Of course this is just arguments about statism. The so called “public” or “collective” control is political control, control by politicians, with bureaucrats marching alongside. It isn’t about the citizens, who get their incomes pilfered for whatever is deemed to be “public”, and can’t demand a refund, or accountability if they don’t get what is promised. If you don’t get your operation in hospital, tough you suffer or pay twice. If your kid’s school hires a bad teacher and you can’t convince it otherwise, you suffer or take your kid out and pay twice. If the “publicly owned” business gives you poor service or constantly demands your taxes, you can’t sell your shares in it, or stop paying for its failure to perform.

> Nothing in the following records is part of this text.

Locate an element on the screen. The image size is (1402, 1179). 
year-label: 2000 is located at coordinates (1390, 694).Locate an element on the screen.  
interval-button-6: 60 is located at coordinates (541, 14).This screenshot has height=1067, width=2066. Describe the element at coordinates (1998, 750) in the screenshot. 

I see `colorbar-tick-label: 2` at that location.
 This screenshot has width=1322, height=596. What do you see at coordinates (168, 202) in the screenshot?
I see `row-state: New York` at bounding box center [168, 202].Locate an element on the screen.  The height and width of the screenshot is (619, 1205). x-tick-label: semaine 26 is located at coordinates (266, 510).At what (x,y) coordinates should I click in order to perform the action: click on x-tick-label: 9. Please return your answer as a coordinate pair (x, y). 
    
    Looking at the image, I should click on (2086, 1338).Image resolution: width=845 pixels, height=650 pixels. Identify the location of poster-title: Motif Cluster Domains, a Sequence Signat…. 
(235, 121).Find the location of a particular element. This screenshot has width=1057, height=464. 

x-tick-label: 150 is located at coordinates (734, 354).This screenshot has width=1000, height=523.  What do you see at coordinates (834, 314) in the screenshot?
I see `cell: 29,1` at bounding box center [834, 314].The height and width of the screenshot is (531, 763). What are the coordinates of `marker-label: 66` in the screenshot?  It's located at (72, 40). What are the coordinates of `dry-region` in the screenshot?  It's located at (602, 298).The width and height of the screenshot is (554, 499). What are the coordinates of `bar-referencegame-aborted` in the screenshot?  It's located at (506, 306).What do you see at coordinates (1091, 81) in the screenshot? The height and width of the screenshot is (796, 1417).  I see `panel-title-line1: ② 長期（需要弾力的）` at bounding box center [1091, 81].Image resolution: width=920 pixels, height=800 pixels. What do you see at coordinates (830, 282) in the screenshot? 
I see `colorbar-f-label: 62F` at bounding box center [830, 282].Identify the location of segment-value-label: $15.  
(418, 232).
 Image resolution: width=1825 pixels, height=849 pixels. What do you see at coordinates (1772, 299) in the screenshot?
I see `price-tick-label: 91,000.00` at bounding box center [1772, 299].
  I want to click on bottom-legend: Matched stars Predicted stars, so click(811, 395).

That’s the statism of social democracy, the consumer of “public services” has no power except the vote every three years. Those who are wealthy can always pay more to get out of the trap, but the vast masses in the middle get their taxes taken and have to trust that the centrally planned social services might deliver when they want them. When they don’t, all the social democrats say “need more money”, instead of thinking that centrally planned monopolies where consumers have absolute no power deliver precious few incentives to perform.
National and Labour play the same game, the same status quo and the same scaremongering that anything other than they managing these enormously important sectors would be “disaster”. Politicians and bureaucrats are, under social democracy, playing with large amounts of other people’s money with precious little to hold them to account for not delivering. That’s social democracy!
And the Standard draws another libertarian. Surely there’s some kind of software that can screen out these loons. I know I’ve said this before but I vote we round them all up and put them on some kind of an island where they can live in a market utopia. We’re just not good enough to share the same country as these ubermenchen. They should be set free to embrace their greatness. Please. An island. Far, far away…
[lprent: 'sod I exclude on behavior - not religious belief. You should know that better than anyone. Please don't try to start flames.]
No candles to blow out. The flame in that party faded out under English.